Dr. Fernando Mederos is a domestic violence consultant and trainer from Boston, Massachusetts. In his article, Domestic Violence and Probation in the manual he writes, "In reality men who batter are broadly representative of the general population of men, many are solid citizens with no criminal records, no substance abuse history, and long term employment." He and too many others like him chose to ignore or are not aware of the fact that there are reams of data that document that the vast majority of men who violently physically batter women and children have backgrounds of family adversity, extensive juvenile and adult criminal records, and histories of criminal violent behavior. The majority have backgrounds primarily of poverty and poor school achievement, long term unemployment, mental illness, substance abuse problems, etc, etc. Much of this recent data is gleaned from civil restraining orders. This information is not solely from criminal justice sources of men who are arrested, as thousands upon thousands of these orders are issued by probate courts where no arrest takes place.

There is no question, as data demonstrate, that some men who batter women do represent a cross section of the social, educational, and institutional strata. However, by writing of batterers that "many are solid citizens" when it is almost impossible to find any empirical scientific data that will allow for an estimation of just what is meant by "many are solid citizens" misleads us. Emerge, of Cambridge, Massachusetts, the oldest batterers intervention program in the nation claims that as many as one third of their clients are professional men but, when asked for data to demonstrate the accuracy of those numbers they provide little to no documentation. In fact it seems that no one nationwide has provided concrete numbers concerning percentages that document just how many, "solid citizens" are "broadly representative" of batterers?

A study in New York by Maria Roy proffers that "ninety percent of abusive men do not have a criminal record." I have no idea why that study is still being quoted as the vast majority of researchers no longer except that number as valid. In fact there is little to no data to document the accuracy of that number. Again, there is no question that doctors, lawyers, researchers, etc. do abuse However, what is needed is a percentage of a total percentage of men for any number to be relevant. What is the percentage of the total populace of men who are "solid citizens" who batter or of male batterers in particular who are "solid citizens?" I suspect, because scientific empirical evidence and not anecdotal tales are needed for proof, that it is a very small number. If that is true and the number of "solid citizens" who batter women and children are small and the truth is that the vast majority of men who are "broadly representative" of batterers is from a subsection of some men in particular and not men in general, the theory that patriarchy causes men in general to batter women in particular can not be valid.

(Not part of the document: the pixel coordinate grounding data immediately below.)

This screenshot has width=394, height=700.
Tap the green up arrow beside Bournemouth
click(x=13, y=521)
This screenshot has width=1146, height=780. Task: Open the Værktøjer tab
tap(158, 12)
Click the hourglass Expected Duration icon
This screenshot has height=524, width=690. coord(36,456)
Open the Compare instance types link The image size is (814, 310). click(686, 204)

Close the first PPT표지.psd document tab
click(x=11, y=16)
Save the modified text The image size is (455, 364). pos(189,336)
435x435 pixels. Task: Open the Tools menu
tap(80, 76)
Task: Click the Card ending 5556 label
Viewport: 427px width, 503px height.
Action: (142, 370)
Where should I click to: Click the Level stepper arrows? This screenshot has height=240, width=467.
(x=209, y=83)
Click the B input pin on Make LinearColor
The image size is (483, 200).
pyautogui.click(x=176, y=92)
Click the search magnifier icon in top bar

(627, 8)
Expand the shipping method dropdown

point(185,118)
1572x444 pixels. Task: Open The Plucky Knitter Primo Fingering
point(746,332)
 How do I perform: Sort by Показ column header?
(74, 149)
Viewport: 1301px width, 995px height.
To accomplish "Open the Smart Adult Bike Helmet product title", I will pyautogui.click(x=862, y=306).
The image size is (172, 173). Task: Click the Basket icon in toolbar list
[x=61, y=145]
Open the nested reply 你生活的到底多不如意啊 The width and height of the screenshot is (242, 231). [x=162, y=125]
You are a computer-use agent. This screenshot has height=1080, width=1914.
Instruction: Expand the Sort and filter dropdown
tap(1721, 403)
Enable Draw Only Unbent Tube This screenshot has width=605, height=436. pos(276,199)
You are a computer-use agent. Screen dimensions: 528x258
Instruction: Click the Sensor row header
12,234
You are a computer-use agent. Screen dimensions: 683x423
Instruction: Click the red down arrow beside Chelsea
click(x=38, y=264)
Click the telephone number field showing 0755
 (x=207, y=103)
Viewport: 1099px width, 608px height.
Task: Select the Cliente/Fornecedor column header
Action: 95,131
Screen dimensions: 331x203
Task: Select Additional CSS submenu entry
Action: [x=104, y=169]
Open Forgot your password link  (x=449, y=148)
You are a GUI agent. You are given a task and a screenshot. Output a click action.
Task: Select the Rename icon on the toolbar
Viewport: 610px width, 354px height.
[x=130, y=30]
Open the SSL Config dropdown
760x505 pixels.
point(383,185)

If we are to find the right cure, we must find the right cause. There is little to no question that various forms of patriarchy did/do exist, however, how do you provide empirical documentation that patriarchy is the cause of battering? We need empirical evidence that leads us in the right direction. And for the sake of so many women and children who are abused we need to be going in the right direction.

Richard L. Davis, the author of "Domestic Violence: Facts and Fallacies", Praeger Publishers, Westport CT (1998), retired after 21 years of service with the Brockton, Massachusetts Police Department, he is a Domestic Violence Intervention and Programs consultant.